FIG. 1.

The dAda2a/dRpb4 gene encodes two putative transcription factors, dADA2a and dRPB4. (A) Schematic representation of the dAda2a/dRpb4 gene structure. Exons are shown as boxes on the thick line representing the genomic sequence. The common ATG located in the first exon is indicated. The dAda2 and the dRpb4 transcripts produced by alternative splicing are indicated as bold lines under the genomic structure. F1, R1, and R2 show the locations of oligonucleotide primers used for RT-PCR analysis of the dAda2 or dRpb4 mRNA. (B) Deduced amino acid sequences of the Drosophila ADA2a and RPB4 proteins. The 15-amino-acid stretch that is generated by alternative 3′ splice site selection in certain dADA2a isoforms is boxed. The oligopeptides used for immunization to produce specific antibodies against dADA2a and dRPB4 are underlined. (C) RT-PCR analysis of total RNA prepared from Drosophila at different developmental stages, as indicated.

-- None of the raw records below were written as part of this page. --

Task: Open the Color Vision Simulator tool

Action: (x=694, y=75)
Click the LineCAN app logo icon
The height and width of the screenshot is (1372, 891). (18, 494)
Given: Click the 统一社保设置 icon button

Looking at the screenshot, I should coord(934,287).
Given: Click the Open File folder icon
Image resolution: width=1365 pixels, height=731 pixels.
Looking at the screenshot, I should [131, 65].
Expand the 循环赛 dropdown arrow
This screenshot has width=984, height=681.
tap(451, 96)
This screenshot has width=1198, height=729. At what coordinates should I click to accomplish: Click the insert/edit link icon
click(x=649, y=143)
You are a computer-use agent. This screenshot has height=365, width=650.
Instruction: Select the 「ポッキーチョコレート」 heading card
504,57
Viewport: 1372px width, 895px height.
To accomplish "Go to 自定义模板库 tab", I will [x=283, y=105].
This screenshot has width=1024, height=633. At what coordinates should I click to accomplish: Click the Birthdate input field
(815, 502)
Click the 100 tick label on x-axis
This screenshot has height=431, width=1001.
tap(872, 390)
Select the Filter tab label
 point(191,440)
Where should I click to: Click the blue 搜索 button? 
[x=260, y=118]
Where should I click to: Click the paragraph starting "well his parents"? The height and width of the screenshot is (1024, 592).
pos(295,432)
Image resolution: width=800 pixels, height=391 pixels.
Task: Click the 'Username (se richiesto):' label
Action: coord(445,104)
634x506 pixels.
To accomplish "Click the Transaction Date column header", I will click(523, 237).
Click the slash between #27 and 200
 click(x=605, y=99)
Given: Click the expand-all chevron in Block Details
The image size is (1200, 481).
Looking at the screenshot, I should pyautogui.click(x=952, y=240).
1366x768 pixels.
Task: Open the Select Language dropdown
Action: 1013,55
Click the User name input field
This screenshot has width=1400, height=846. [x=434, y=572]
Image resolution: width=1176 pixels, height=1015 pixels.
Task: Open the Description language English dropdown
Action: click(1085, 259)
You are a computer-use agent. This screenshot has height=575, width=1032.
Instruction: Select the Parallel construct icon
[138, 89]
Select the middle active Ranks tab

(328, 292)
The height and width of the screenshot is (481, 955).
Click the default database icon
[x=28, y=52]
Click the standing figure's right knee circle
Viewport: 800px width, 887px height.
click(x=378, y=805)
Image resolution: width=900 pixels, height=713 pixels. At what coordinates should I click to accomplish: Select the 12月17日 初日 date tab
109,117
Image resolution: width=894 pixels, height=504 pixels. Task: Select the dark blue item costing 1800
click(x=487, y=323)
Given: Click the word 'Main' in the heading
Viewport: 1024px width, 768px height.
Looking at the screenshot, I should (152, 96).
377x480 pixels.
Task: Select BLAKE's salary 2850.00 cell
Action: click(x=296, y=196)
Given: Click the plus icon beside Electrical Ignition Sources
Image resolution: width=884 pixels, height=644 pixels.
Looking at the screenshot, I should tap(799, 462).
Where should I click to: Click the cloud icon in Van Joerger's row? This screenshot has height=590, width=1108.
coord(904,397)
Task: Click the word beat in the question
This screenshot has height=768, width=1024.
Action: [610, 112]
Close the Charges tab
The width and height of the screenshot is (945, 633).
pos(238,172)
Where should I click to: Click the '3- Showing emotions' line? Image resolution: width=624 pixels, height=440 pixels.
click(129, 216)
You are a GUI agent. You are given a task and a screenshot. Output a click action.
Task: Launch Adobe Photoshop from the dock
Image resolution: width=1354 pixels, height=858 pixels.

The arrows show the dAda2a- and dRpb4-specific PCR products. Aliquots from each PCR amplification reaction were taken at 20, 23, 26, and 30 cycles, resolved on a 1.2% agarose gel, and visualized by ethidium bromide staining. M, molecular weight marker. (D) RT-PCR analysis using total RNA prepared from developmental stages, as indicated above the lanes. The dAda2a and dAda2b PCR products with different sizes are indicated. Aliquots from each PCR amplification reaction were resolved on a 2% agarose gel and visualized by ethidium bromide staining. M, molecular weight marker. (E) Northern blot analysis of dAda2a and dAda2b mRNAs during Drosophila development. cDNA fragments from either dADA2a or dADA2b cDNAs were labeled and hybridized with mRNA samples prepared from the indicated stages of the Oregon R strain. The same blot was also hybridized with the Ras2 probe as a control (53). M, molecular weight marker.